Task =
Render the entries as a numbered list, leaving out blank lines, starting with the line that contains "1061x760 pixels." and going on through the line that contains "Action: pyautogui.click(x=547, y=374)". Include only those lines.

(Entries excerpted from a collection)
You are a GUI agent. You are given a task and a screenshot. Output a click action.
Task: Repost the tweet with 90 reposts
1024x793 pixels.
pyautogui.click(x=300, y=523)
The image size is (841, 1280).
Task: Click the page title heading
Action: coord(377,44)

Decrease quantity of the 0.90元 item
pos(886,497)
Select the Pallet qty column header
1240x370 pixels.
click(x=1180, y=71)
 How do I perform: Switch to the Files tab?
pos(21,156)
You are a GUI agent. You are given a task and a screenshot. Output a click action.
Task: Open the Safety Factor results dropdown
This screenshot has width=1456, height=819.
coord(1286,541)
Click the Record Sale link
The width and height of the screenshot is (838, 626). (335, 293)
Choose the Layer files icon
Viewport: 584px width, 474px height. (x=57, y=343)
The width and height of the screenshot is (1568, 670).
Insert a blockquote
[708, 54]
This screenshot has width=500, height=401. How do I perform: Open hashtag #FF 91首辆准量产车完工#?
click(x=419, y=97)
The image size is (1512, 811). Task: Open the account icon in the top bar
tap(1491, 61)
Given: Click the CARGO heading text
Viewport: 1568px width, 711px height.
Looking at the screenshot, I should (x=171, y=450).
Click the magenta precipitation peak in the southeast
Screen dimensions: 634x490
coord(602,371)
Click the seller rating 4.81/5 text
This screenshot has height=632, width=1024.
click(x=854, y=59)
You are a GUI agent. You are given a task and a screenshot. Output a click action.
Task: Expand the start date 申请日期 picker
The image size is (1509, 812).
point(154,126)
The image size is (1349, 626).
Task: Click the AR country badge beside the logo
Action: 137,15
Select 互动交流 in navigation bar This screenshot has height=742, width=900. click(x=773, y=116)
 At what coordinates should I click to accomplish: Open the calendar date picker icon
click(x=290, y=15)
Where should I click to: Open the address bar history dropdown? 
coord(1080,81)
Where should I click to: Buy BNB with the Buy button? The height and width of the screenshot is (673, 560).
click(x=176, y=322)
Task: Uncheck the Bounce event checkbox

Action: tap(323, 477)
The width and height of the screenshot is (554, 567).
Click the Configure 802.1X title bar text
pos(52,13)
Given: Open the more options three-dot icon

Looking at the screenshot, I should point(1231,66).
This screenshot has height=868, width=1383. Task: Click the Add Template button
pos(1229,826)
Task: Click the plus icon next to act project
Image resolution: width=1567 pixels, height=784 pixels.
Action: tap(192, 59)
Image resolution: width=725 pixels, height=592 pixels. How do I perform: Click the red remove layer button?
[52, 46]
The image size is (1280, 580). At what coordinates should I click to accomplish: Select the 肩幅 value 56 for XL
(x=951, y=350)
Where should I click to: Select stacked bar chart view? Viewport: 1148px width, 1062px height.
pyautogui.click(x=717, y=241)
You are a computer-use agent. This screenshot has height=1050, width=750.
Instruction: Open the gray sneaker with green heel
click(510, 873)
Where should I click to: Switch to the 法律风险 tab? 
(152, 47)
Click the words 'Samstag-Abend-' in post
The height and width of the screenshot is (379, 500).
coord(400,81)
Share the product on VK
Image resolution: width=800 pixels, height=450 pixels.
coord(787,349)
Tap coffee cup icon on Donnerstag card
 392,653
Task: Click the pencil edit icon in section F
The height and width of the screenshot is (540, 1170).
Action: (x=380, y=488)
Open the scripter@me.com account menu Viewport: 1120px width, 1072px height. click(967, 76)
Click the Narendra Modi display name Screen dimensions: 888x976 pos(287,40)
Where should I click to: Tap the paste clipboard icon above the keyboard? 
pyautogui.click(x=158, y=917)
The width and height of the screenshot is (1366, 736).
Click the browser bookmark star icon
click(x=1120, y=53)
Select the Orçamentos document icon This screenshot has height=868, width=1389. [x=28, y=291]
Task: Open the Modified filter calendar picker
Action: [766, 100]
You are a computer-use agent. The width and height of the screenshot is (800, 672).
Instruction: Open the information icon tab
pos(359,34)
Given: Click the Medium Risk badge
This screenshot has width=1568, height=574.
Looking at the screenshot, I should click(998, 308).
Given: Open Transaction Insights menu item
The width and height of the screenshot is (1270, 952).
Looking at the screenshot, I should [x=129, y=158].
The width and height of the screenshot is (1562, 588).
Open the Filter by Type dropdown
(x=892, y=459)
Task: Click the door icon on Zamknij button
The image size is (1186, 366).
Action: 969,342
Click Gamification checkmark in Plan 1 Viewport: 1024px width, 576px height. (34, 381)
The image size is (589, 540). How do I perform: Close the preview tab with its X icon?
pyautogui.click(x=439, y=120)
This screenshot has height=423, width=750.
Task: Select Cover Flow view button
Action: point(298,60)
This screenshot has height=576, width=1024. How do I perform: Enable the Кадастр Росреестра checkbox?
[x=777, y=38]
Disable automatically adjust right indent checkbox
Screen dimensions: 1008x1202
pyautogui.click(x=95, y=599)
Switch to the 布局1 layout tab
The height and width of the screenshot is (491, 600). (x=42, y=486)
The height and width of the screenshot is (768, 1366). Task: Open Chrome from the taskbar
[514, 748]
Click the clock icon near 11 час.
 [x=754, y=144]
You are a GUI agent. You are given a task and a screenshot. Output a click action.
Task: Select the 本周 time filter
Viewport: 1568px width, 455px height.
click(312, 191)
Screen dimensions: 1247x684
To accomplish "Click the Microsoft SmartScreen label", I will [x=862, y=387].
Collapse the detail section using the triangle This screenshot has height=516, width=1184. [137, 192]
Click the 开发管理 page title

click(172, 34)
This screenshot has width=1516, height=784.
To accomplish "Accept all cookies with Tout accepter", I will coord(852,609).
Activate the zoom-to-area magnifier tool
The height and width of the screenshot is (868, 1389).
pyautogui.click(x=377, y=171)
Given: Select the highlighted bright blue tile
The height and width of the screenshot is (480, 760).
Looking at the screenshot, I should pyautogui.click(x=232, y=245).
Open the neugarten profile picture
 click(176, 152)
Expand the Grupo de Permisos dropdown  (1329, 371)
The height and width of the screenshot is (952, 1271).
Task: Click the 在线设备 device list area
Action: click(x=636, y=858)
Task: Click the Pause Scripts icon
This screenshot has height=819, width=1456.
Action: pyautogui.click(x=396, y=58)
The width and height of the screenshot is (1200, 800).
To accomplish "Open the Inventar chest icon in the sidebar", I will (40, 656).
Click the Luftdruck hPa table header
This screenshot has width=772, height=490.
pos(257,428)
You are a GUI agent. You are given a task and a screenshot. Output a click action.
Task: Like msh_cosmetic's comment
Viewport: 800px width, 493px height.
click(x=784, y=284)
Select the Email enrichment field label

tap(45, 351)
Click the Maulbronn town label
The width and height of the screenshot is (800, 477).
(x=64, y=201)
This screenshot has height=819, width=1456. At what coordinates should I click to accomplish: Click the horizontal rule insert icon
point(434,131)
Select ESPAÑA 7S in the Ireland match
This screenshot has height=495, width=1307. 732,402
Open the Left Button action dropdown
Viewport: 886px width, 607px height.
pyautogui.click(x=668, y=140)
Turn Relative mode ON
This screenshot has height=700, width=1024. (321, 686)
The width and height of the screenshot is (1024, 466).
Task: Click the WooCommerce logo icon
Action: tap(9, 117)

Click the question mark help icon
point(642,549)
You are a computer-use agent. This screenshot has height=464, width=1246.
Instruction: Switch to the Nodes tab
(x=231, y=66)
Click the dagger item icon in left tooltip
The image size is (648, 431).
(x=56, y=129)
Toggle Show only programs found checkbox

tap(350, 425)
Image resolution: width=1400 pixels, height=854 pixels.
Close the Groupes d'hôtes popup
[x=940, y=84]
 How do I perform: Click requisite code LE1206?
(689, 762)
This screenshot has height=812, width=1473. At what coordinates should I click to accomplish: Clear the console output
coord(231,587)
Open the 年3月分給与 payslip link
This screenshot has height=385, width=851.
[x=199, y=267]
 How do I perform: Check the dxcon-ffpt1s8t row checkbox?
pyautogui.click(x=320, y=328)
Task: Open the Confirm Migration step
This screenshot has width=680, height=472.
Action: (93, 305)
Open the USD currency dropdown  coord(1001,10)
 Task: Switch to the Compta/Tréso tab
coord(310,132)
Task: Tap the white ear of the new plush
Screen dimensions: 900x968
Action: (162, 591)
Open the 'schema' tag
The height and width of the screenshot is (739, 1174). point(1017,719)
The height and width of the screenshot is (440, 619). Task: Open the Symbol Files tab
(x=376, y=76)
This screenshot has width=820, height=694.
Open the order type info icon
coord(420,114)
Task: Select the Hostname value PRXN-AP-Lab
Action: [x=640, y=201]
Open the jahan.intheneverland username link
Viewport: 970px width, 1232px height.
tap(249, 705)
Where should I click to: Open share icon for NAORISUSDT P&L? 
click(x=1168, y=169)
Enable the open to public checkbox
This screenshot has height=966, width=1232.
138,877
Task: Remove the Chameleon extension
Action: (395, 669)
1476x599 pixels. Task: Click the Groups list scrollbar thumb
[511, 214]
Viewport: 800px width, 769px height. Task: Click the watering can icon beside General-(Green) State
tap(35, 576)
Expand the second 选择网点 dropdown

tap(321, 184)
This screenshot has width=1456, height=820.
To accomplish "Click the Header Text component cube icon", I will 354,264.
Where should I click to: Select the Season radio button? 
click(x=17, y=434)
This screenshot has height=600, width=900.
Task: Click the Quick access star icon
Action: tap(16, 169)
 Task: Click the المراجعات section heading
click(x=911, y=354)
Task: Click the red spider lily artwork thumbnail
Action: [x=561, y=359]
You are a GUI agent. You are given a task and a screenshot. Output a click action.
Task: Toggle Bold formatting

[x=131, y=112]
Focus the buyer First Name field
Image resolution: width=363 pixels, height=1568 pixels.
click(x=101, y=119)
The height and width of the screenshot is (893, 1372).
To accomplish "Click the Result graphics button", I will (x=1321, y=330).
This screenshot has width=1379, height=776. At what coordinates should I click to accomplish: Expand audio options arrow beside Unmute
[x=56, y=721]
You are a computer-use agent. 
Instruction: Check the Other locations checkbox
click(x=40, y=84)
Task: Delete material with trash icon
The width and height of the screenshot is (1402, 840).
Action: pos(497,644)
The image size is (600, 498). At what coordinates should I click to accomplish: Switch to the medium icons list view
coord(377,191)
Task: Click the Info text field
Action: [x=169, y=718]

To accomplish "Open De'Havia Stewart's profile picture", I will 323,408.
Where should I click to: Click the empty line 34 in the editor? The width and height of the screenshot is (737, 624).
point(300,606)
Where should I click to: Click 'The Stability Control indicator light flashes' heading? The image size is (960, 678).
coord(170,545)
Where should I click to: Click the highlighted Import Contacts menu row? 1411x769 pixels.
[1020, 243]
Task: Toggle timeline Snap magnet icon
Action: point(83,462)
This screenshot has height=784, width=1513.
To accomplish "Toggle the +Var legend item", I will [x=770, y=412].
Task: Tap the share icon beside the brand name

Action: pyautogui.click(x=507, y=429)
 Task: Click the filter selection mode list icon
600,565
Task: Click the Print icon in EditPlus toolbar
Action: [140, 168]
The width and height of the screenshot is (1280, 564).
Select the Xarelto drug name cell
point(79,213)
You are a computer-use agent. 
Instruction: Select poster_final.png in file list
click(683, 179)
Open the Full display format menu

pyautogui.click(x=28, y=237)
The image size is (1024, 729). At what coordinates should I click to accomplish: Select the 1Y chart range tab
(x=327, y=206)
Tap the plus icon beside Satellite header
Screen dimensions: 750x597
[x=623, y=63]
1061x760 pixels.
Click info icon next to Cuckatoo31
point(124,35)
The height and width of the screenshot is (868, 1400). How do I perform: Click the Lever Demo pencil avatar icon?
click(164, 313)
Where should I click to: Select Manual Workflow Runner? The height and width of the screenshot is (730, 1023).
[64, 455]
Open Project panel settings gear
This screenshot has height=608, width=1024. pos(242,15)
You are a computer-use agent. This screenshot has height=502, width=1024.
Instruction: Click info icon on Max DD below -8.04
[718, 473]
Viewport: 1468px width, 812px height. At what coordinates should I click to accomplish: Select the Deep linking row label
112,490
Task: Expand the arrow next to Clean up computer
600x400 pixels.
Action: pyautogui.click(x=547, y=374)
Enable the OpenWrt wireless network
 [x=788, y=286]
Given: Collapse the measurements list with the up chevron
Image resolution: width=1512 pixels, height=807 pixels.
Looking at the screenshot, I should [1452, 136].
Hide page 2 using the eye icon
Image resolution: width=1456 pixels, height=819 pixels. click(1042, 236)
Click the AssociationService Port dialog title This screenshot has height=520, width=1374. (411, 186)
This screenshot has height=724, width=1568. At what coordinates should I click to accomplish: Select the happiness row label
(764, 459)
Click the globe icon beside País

Reply to the exercise =
1. 1061x760 pixels.
2. Click info icon next to Cuckatoo31
3. point(124,35)
4. The height and width of the screenshot is (868, 1400). How do I perform: Click the Lever Demo pencil avatar icon?
5. click(164, 313)
6. Where should I click to: Select Manual Workflow Runner? The height and width of the screenshot is (730, 1023).
7. [64, 455]
8. Open Project panel settings gear
9. This screenshot has height=608, width=1024. pos(242,15)
10. You are a computer-use agent. This screenshot has height=502, width=1024.
11. Instruction: Click info icon on Max DD below -8.04
12. [718, 473]
13. Viewport: 1468px width, 812px height. At what coordinates should I click to accomplish: Select the Deep linking row label
14. 112,490
15. Task: Expand the arrow next to Clean up computer
16. 600x400 pixels.
17. Action: pyautogui.click(x=547, y=374)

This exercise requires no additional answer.